While Charles and Adam represent the biblical brothers Cain and Abel, Cathy Amesbury, whose new name suggests that her evil "aims" have been "buried", represents Satan, who tempted Adam and Eve to eat the apple from the tree of knowledge in the Garden of Eden, despite God's injunction against such an action. Cathy tempts Adam Trask sexually until he marries her, and shortly thereafter, she causes his downfall. Cathy and Charles hate each other, each recognizing the evil inherent within the other. In this manner, they are kindred spirits. Cathy's behavior is unsurprising given her past actions against her parents, friends, schoolteacher, and Mr. Edwards, but Charles' betrayal of his brother demonstrates his profoundly evil nature. "I think you are a devil," he states earlier to Cathy. Clearly, when Charles accepts his brother's wife into his bed on Adam's wedding night, he is, in effect, sleeping with the devil.
In the transitional, highly philosophical chapter 12, Steinbeck insists on the primacy of the creative power of the individual mind, and warns of the danger of following the impulse of the destructive crowd.
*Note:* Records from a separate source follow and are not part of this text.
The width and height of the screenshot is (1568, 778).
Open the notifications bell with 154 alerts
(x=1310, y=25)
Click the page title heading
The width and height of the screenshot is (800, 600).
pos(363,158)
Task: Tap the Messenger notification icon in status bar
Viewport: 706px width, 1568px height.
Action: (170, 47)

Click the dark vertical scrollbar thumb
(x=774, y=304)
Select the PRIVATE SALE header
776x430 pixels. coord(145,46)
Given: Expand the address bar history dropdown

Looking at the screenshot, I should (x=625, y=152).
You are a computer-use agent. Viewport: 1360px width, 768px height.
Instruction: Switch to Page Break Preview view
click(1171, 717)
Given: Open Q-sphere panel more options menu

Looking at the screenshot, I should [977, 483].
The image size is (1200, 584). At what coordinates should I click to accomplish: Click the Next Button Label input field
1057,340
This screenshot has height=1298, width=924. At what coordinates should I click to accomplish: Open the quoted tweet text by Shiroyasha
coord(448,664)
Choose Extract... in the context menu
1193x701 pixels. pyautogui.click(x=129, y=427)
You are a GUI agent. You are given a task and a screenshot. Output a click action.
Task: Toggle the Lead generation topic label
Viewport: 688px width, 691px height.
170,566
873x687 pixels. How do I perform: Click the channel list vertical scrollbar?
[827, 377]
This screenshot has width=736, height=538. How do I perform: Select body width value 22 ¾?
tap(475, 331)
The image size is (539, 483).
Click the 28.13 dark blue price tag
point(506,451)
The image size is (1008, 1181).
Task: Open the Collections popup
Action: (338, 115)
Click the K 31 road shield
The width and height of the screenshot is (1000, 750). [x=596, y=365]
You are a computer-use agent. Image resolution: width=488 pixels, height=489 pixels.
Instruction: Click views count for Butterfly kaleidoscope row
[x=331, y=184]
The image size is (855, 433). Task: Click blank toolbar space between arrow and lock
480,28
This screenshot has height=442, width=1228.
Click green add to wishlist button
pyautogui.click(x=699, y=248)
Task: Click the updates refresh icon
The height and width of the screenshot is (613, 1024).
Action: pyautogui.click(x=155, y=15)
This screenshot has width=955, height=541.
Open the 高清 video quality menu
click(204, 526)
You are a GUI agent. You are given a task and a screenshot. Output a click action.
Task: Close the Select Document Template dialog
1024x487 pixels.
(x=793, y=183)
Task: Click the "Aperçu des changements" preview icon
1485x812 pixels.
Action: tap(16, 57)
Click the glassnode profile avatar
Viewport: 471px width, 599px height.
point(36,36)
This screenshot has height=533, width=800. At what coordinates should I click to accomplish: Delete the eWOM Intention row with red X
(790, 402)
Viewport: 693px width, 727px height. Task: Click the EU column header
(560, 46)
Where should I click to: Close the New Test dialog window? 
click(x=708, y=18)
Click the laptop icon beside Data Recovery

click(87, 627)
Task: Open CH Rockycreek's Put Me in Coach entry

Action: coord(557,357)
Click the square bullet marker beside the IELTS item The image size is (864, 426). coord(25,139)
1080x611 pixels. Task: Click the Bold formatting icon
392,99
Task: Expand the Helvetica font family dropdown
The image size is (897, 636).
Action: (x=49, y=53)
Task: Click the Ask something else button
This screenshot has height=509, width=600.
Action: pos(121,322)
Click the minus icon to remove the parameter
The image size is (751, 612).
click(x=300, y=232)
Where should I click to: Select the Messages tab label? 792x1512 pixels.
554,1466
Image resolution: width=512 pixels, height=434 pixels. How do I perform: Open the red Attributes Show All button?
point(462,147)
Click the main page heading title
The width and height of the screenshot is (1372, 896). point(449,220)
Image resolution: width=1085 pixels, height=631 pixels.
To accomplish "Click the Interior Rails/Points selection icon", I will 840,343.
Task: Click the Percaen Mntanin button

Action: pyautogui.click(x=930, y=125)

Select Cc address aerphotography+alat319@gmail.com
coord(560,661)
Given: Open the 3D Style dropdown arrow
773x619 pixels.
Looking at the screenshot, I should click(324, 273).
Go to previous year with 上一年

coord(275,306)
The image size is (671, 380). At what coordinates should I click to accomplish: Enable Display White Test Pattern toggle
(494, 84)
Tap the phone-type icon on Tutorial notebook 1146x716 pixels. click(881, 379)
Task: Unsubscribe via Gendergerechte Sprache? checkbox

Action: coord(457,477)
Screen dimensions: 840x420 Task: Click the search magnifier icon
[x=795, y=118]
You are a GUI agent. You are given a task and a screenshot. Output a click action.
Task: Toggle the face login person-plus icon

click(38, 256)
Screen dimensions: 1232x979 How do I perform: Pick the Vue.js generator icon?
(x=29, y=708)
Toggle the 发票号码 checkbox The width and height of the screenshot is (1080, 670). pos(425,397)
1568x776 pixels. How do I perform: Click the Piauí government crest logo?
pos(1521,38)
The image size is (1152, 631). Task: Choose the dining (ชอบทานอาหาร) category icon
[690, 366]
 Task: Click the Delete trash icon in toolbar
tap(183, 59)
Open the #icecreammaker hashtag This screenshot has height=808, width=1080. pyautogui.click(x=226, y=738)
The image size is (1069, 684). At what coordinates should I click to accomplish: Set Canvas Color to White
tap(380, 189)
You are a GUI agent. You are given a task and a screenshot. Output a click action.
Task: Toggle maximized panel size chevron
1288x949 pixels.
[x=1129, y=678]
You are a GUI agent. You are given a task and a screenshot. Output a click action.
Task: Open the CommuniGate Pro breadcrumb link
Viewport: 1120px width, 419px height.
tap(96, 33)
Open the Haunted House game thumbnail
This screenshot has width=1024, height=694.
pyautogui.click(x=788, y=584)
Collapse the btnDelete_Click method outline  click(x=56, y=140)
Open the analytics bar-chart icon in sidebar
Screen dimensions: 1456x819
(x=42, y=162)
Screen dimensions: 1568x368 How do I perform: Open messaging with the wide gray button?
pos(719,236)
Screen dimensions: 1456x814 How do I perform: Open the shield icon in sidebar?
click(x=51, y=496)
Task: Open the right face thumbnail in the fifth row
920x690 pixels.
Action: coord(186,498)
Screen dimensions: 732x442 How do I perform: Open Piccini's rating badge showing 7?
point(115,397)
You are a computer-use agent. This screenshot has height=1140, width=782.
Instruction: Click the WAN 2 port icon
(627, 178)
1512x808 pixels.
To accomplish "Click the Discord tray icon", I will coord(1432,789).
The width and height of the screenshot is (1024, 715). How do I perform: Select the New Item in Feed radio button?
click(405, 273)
The power of the individual mind is, he maintains, indomitable. Although it will not be apparent for awhile, here Steinbeck lays the foundation for one of the novel's major themes - the issue of free will. Are people, he wonders, born with an innate predisposition towards good or evil, or do they have the ability to choose between the two extremes? Forgoing predestination, he leans toward the primacy of individual choice; hence, he develops his fear that the individual mind will be caught up in the threatening collective mentality.
Steinbeck moves - somewhat awkwardly - from this philosophical section of the novel to a eulogy in praise of his mother. Although the chapter concerning Olive Hamilton seems out-of-place because it is "out of time" in terms of the chronological narrative, Steinbeck has a two-fold reason for placing it in this section of the novel. Besides honoring his mother, the author juxtaposes the good mother, Olive, who would die rather than disappoint her family, with the evil mother, Cathy Trask. Olive comes from the fertile, fun-loving, happy Hamilton family, and becomes the highly efficient, loving mother of the four Steinbeck children. She is very much like her mother, Liza Hamilton. Cathy, on the other hand, murders her parents and attempts to abort her first child. One of the novel's themes, fertility versus barrenness, resonates in the juxtaposition of these two female characters. Thus, the admirable Olive Hamilton acts as a foil for the deviant Cathy Trask in same manner as the servant Lee, who will come in time to serve the twins in a maternal capacity.
The Chinese-American Trask's servant, Lee, is in fact a philosopher in disguise. An extraordinarily deep thinker, he sees through people without being observed, and acts as a foil to the novel's evil characters, especially Cathy. Steinbeck also takes this opportunity to shed light on the plight of Asian-Americans, who have a considerably difficult time assimilating into mainstream American culture.